I can't give you any info on it.. cause I don't know alot about if you can drop the motor straight in, but I think you should be able to.

You would just need a drive-shaft and differentails and etc. for your project. I think you will need new rear axles.. prob front, and you will need mounts, and a bunch other crap.

If you can get this done, keep us updated! Hell, if you can get it done, or you can't afford it, look around for sponsers, and call magazine companies and ask for Photo-shoots and stuff. It should pay for it if u need it 

Ah.... maybe the impossible will be done.

I wouldnt buy a Front Clip... just buy a new Engine... cuz you cant really trust clips.


----------



## 91SR20DE (Nov 25, 2002)

well, this is the way I thought it out. GTI-R motor trans, you'll have to raise the steering rack to make room for the rear drive shaft. Run the drive shaft down the exhaust tunnel, take a s13 IRS and fabricate it into the rear with some tubular supports. Cut out the spare tire well, replace it with a big piece of sheetmetal , and mount the fuel cell to that. Now the exhaust that we don't have any room for, take 1 1/2" tube, split it down the middle, section it as wide as you need to get the same volume as 3" piping run it to the left of the driveshaft untill it comes out where you want it. I had more details to this, but I can't remember them, but when I do, I'll post again.

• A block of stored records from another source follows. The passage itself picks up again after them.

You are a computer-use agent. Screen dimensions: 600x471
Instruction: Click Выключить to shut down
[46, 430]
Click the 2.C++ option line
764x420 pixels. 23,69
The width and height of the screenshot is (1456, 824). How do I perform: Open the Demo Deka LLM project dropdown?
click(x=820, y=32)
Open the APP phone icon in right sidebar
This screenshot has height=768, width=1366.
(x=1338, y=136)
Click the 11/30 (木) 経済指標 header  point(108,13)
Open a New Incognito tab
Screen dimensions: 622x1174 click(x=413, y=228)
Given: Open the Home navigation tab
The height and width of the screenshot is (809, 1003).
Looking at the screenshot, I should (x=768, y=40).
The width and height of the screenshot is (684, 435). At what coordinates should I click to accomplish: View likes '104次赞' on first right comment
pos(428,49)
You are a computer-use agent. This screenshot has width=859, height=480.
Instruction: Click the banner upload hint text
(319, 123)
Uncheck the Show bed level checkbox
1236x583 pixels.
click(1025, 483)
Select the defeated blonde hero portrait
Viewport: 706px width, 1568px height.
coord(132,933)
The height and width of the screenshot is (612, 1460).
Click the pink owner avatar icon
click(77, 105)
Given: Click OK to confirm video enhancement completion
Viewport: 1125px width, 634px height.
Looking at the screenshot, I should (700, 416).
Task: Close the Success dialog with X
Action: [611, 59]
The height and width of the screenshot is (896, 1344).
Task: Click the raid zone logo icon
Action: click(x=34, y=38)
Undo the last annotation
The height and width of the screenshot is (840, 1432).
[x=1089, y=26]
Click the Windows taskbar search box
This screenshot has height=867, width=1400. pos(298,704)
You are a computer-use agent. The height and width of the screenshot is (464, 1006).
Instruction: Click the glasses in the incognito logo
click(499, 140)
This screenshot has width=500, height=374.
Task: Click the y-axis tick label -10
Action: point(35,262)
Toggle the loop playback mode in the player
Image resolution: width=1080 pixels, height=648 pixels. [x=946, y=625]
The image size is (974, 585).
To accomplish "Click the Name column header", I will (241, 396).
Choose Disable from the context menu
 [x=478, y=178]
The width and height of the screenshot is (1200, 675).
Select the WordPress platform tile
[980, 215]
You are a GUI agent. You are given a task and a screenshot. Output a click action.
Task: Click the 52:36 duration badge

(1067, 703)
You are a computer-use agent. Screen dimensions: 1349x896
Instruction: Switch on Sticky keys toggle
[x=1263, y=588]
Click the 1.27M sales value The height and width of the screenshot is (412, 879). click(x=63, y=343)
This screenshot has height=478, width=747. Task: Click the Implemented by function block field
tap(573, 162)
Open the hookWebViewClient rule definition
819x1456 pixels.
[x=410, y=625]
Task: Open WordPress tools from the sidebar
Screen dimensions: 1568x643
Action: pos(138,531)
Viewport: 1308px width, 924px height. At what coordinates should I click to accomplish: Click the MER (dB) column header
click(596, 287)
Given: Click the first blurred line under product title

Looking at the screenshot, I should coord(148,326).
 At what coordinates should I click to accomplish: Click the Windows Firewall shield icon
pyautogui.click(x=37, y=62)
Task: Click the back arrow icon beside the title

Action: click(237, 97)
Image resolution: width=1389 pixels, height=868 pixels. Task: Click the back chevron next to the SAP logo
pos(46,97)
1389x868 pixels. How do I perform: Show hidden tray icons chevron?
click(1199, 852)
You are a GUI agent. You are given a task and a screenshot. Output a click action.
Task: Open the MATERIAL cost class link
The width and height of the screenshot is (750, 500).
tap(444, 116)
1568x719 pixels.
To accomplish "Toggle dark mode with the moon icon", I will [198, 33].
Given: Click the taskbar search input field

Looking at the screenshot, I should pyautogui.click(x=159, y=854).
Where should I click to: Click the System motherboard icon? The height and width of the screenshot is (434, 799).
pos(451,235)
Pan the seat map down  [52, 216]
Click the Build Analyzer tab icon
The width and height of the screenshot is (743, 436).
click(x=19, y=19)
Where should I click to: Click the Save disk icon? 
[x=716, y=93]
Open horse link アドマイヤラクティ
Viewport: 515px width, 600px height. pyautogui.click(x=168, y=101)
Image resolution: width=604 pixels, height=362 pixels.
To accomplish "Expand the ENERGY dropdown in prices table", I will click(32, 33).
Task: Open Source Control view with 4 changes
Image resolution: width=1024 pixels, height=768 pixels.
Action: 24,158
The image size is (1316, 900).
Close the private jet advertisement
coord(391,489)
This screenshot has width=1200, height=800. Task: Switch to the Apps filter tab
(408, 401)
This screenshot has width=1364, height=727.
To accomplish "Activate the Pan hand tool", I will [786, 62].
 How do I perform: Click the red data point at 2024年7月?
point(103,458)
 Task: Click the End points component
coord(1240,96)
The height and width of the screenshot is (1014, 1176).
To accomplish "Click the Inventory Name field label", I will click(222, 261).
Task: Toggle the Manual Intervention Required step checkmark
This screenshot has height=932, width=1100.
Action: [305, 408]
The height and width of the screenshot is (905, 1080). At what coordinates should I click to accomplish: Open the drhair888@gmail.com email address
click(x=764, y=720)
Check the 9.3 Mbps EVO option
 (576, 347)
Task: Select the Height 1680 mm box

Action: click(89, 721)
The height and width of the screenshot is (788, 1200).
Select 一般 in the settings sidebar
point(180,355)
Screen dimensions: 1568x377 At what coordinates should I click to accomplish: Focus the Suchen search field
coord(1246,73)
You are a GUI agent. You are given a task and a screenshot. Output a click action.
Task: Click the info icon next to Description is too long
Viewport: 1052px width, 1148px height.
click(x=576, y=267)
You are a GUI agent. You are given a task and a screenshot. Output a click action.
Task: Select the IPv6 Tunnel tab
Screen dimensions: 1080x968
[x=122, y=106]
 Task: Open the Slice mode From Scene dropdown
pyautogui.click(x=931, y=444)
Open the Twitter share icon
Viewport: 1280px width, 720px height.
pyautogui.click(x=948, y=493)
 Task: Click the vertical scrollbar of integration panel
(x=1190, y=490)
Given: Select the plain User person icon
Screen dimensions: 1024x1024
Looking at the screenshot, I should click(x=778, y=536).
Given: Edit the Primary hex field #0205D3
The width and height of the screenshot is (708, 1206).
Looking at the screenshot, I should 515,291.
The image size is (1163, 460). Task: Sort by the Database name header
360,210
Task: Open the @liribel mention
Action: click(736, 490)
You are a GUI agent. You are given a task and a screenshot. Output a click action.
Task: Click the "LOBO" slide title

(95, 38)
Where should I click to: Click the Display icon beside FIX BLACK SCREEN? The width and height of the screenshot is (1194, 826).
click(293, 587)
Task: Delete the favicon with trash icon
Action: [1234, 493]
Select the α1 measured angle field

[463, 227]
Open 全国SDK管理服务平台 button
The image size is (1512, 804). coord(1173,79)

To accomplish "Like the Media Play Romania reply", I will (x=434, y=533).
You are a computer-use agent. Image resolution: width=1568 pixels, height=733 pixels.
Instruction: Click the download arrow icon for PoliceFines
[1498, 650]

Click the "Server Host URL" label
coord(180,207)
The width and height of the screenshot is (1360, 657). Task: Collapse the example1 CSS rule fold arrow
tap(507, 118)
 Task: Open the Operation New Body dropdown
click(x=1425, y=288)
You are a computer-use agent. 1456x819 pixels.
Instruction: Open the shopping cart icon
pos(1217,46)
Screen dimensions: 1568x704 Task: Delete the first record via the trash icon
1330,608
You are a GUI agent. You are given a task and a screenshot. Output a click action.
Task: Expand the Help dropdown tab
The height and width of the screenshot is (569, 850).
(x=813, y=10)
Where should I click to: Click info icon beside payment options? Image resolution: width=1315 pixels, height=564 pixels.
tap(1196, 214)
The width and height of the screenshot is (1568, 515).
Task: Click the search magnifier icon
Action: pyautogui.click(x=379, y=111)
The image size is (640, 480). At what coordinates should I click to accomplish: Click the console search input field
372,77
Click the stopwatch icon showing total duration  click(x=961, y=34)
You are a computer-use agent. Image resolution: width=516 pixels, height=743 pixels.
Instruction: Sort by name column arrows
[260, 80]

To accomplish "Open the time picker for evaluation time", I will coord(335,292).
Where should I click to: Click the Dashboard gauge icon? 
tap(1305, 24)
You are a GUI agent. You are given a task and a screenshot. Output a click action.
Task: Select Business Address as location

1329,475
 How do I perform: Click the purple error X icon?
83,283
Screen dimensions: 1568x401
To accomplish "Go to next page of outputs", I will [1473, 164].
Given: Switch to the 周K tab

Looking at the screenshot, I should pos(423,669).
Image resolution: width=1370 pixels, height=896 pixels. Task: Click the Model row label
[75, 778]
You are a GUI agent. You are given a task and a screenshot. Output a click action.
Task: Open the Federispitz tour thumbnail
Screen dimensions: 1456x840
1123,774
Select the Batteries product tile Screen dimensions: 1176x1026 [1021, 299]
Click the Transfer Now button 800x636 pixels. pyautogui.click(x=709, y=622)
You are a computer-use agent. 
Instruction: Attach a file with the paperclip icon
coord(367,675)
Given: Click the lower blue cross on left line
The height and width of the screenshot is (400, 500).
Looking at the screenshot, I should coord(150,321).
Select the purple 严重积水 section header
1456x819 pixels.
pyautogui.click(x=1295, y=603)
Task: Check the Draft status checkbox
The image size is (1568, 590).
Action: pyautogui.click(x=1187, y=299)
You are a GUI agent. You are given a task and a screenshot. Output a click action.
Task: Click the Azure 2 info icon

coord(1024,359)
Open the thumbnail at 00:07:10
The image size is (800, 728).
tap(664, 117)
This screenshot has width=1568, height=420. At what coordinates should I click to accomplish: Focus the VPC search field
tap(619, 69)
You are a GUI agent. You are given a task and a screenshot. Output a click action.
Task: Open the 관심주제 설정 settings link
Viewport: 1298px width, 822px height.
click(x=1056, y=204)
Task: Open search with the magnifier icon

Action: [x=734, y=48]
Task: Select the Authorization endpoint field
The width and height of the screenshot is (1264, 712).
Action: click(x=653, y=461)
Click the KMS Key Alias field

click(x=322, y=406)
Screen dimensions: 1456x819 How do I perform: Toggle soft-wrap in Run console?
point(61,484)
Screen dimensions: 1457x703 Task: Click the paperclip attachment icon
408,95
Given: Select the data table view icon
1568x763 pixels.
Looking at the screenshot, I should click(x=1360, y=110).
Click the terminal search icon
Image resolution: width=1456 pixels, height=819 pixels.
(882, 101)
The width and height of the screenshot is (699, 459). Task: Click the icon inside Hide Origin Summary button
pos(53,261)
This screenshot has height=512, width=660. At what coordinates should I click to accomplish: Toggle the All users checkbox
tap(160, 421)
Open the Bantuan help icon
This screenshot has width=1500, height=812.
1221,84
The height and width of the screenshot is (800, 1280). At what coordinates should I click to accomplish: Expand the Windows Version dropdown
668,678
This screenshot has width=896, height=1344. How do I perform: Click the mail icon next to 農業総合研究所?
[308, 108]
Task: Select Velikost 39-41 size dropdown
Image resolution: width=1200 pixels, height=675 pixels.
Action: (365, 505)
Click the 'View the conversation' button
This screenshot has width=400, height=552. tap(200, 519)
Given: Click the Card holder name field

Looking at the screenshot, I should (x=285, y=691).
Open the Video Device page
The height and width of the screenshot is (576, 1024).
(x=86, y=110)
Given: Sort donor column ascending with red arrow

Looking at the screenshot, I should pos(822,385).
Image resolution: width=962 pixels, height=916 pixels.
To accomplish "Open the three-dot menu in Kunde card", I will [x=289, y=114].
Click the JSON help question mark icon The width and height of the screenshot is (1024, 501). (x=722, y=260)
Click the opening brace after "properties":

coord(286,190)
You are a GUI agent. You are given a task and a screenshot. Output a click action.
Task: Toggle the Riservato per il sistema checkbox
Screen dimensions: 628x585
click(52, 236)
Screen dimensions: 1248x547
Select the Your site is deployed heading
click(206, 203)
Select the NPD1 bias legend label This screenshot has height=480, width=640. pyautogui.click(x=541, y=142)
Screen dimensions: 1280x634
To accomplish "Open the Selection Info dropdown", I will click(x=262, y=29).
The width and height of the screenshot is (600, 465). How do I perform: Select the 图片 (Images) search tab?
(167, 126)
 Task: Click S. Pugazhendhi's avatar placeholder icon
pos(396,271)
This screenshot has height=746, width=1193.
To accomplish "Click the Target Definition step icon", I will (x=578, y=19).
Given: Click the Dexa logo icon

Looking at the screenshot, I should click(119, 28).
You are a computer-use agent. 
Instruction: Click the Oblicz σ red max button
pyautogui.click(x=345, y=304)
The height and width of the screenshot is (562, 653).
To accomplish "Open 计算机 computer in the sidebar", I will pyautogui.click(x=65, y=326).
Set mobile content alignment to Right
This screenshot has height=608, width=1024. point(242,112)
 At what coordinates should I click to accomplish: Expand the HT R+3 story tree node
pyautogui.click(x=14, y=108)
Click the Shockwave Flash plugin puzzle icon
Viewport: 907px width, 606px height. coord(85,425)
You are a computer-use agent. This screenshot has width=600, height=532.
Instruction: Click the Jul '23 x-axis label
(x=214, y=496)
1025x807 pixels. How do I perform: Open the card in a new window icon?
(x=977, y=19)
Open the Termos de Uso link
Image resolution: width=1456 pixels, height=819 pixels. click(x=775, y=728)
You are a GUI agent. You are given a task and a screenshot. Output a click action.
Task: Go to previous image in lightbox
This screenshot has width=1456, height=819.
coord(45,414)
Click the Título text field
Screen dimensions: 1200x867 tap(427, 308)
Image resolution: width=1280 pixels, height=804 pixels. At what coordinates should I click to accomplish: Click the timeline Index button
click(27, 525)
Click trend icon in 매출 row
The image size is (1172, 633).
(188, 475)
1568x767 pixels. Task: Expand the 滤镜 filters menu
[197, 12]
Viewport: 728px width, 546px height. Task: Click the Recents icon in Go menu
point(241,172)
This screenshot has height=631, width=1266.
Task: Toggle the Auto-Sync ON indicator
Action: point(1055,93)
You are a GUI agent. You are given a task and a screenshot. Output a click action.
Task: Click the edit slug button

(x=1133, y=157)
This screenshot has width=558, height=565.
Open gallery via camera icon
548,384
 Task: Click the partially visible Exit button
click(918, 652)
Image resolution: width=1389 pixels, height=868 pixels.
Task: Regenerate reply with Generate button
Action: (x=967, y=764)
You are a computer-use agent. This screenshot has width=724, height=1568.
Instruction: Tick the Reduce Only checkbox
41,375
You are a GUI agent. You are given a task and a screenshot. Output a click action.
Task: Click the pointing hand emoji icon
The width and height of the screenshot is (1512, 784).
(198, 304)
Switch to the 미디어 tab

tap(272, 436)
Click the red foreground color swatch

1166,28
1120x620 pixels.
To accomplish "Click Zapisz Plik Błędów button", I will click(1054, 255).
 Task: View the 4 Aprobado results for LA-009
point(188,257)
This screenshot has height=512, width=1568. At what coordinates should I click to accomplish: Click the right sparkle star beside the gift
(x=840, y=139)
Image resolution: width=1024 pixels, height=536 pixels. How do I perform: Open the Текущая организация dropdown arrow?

Have fun and post some pics!!


----------



## 93blackSER (Feb 1, 2003)

i will definately keep everyone posted on this but i dont plan on starting this project for a few weeks at least. i dont want to get too involved with it until i know enough to finish it. i think that my biggest concern is going to be the rear suspension. any one else have any ideas on this? i've read posts saying to replace the rear subframe with one off the gti-r and use that suspension, but will all that really be necessary?


----------



## himilefrontier (Jan 21, 2003)

I'll tell you what I believe to be true from my own research on this matter.The B13 and N14 both have the same wheelbase,so you can use the GTiR central driveshaft.It is a 3 piece unit with 2 carrier bearings,one at each joint.You will need to make sure that the rearend has the EXACT same gear ratio as the front,otherwise you'll tear up the transfer case and transmission. They also both have almost exactly the same track width(within 1/2 inch). I would get the ENTIRE rear suspension subassembly (it's all in one convenient bolt in subframe)-including the brakes,struts and springs.You should make a seperate weld in subframe that ties the rear of the car together(because your car was never intended to take power at the rear)that you can bolt the GTiR subframe to.The GTiR subframe is held to the body with 4 bolts.I would also use the brakes-including the master cylinder and proportioning valve-from the GTiR.I would try to get a GTiR fuel tank instead of the fuel cell.It would put the weight of the fuel and tank in a more advantageous place with regards to weight distribution and center of gravity.It may even just bolt in,and then you have a fuel pump that can handle the engine too. The biggest question I have is wether or not the rear struts will bolt in to the B13 chassis,and if they do,will they give a good camber angle?Oh,one more thing.The exhaust will now have to be run outside the driveshaft tunnel.The catalytic converter on the GTiR has it's own "kick up"in the floor pan.s an added bonus,you could probably use an aftermarket exhaust for a GTiR in the B13 since they both are dimensionally almost identical.well, that's all I can think of for now.If you do it,please let me know!I'd love to hear about it!


----------



## himilefrontier (Jan 21, 2003)

Oh,and one more thing,it's MUCH easier to use the GTiR subframe than to have to fabricate all of your own suspension mounting points.There is a possibility of getting the geometry wrong,and then you have a very unsafe vehicle.Also,the 240 is a wider car than the b13 is,so you would have to narrow the suspension,AND match the gear ratios in order to use it.Otherwise the struts will not line up in the towers and you will damage the transfer case(according to a swedish site,the final drive ratio is 4.125:1)because of ratio mismatch(unless they share the same ratio).


----------



## 91SR20DE (Nov 25, 2002)

I like himilefrontier's ideas better!! That sounds way easier! I forgot about the gear ratios, we had one truck go into durability tests with the wrong ratios, the trans blew up and hit the pavement. Not pretty.


----------



## 93blackSER (Feb 1, 2003)

since we're on the subject of swaps and all, who knows of a reliable place to get the engine and tranny from? i'm looking for someplace that includes the ecu and harnesses and if possible the intercooler and piping, altho i'm not too concerned with that. and also, i was wondering if anyone knew of anywhere that i could order all the differentials and driveshafts and such. any thoughts on this would be very helpful. and i'm looking at about a $4000 budget to begin with, and i will have more once the project gets underway. let me know what you guys think.


----------



## toolapcfan (Jul 10, 2002)

You need a bigger budget. You're going to drop $4K without blinking an eye. Apparently they made an AWD Sunny, since that's the same platform I'd start thinking about using parts from that, should save you a lot of hassle. I wonder what it'd cost to have a running AWD sunny shipped over? Then just swap all the stuff onto/into your SE-R. You've got a lot of homework to do before you buy anything though. I wouldn't expect to turn a wrench for at least a month.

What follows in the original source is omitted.